[Info-vax] Production VMS cluster hanging with lots of LEFO

Fri Mar 13 18:20:37 EDT 2009

In article <e61cc3be-c732-4ed0-bff2-866c86e22314
@e18g2000yqo.googlegroups.com>, heinvandenheuvel at gmail.com says...> 
> On Mar 13, 5:32 am, filip.debl... at proximus.net wrote:
> > Greetings.
> >
> > Yesterday we had a massive incident on our most important VMS
> > machines.
> 
> > OS is VMS 8.3, we run DECNET over IP.
> 
> > Fortunately I always keep some sessions open on by station (not part
> > of the cluster), which were still working.
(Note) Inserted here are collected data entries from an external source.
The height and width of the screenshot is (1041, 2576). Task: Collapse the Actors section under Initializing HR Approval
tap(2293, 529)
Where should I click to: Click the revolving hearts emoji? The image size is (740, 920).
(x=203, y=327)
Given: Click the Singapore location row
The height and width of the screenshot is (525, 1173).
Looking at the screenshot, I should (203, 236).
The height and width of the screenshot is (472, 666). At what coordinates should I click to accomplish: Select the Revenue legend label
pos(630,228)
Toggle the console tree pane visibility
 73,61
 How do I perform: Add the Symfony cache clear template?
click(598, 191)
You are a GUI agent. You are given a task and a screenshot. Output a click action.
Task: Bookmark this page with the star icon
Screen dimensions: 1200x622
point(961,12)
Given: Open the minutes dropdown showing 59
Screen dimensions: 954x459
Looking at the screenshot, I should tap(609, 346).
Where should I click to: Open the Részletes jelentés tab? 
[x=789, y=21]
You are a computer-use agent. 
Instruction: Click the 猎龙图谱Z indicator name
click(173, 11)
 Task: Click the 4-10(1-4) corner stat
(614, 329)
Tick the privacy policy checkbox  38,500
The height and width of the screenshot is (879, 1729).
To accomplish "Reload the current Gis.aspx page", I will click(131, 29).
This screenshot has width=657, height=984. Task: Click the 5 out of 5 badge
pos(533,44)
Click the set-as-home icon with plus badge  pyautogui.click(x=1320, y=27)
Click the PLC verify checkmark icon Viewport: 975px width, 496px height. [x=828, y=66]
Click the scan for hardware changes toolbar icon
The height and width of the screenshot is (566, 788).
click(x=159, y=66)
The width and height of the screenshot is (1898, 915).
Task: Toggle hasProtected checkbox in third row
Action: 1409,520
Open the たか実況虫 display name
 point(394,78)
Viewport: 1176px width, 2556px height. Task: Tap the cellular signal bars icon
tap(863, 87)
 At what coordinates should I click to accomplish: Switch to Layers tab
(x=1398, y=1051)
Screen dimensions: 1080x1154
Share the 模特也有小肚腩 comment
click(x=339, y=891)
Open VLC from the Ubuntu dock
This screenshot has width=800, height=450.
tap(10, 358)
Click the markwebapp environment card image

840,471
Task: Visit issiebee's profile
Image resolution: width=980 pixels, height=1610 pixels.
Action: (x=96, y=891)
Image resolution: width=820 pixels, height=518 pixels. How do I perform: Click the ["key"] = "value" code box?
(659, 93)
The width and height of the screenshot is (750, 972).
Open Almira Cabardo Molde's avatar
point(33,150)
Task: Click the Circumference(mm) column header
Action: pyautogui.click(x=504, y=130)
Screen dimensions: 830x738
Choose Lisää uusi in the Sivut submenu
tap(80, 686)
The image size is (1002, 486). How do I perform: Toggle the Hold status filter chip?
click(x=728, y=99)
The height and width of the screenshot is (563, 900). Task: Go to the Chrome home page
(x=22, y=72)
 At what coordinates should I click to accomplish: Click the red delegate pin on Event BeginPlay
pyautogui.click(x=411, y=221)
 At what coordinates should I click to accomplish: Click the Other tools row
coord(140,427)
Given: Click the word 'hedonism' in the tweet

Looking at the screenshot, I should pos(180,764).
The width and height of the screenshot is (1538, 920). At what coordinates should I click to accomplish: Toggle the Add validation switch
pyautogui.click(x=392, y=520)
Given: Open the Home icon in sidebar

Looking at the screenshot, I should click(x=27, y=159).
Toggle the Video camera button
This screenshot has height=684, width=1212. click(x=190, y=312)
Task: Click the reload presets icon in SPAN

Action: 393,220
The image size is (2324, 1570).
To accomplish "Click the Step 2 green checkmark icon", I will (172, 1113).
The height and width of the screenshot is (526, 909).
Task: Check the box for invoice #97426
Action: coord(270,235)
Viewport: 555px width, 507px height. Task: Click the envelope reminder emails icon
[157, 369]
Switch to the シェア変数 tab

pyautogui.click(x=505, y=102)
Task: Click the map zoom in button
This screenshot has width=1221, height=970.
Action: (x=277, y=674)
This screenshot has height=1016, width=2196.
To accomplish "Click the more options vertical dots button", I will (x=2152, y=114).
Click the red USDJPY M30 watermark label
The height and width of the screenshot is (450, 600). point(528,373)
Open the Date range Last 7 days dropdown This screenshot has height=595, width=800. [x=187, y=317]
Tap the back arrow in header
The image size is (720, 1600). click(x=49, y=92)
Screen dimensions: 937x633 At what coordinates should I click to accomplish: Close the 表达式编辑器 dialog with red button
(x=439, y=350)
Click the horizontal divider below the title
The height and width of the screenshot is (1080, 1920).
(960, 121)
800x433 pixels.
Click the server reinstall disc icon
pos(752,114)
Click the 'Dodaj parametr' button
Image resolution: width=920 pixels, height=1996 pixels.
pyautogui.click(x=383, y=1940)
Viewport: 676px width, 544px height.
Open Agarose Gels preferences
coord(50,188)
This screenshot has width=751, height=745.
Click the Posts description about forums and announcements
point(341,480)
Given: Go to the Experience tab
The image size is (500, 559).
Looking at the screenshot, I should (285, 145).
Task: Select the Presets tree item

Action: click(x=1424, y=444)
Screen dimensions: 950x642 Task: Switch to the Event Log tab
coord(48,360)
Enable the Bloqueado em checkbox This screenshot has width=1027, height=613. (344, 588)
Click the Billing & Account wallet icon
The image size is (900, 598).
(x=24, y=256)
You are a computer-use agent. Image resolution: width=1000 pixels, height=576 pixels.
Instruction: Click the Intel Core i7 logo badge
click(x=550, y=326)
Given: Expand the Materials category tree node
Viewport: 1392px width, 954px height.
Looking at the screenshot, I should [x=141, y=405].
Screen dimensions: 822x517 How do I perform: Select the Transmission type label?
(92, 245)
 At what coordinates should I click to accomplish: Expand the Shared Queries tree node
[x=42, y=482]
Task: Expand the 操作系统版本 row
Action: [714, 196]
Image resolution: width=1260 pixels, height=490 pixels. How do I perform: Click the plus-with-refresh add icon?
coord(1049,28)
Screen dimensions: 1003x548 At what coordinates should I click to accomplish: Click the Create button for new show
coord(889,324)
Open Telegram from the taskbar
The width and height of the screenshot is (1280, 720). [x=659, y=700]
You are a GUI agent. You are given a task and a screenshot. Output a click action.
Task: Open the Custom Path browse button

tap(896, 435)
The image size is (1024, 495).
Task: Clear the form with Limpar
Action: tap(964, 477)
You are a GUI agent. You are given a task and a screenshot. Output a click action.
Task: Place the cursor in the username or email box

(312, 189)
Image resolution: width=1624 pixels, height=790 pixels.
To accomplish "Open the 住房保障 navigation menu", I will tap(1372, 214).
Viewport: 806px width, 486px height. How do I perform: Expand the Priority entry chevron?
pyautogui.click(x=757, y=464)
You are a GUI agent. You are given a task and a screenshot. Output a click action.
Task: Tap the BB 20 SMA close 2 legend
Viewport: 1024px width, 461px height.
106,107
The system was NOT down.
> 
> > When looking at the first system, I immediately remarked a significant
> > number of LEFO processes, most of them related to individual (DCL) users,

[snip]

> > - (not 100% sure of this) most of the LEFO processes where attempts 
to
> > login, trying to run LOGINOUT.EXE (just another image ...)
> 
> Handwaving here... wild speculation... when a process does not exist
> yet and the first image still has to run but can not get to the disk
> (that serialization lock) would it be Outswapped waiting for the disk,
> considering it is not in yet?
> I should crack open the internal book and remind myself of the states
> in the life of a prcocess.  "in the  beginning...". But I don't have
> time for that now.
> 

To elaborate a little on this, since no one else has mentioned this
explicitly...

(Warning: this is all based on vague and ancient memory, and could
be decades obsolete!)

I think early one when the job controller (?) creates a new interactive
process, it sets up a process header with appropriate values in the
saved registers and it's memory mapped to a swapped-out copy of
LOGINOUT.EXE (i.e. pointing to LOGINOUT's shared sections.)  Then
when the swapper decides to swap it in, it loads the new processes'
read-write data from LOGINOUT's writeable, copy-on-reference pages
and the code & read-only data from LOGINOUT's shareable pages and
off it goes.  During the time between it getting created and when
the swapper swaps it in, it's in LEFO state.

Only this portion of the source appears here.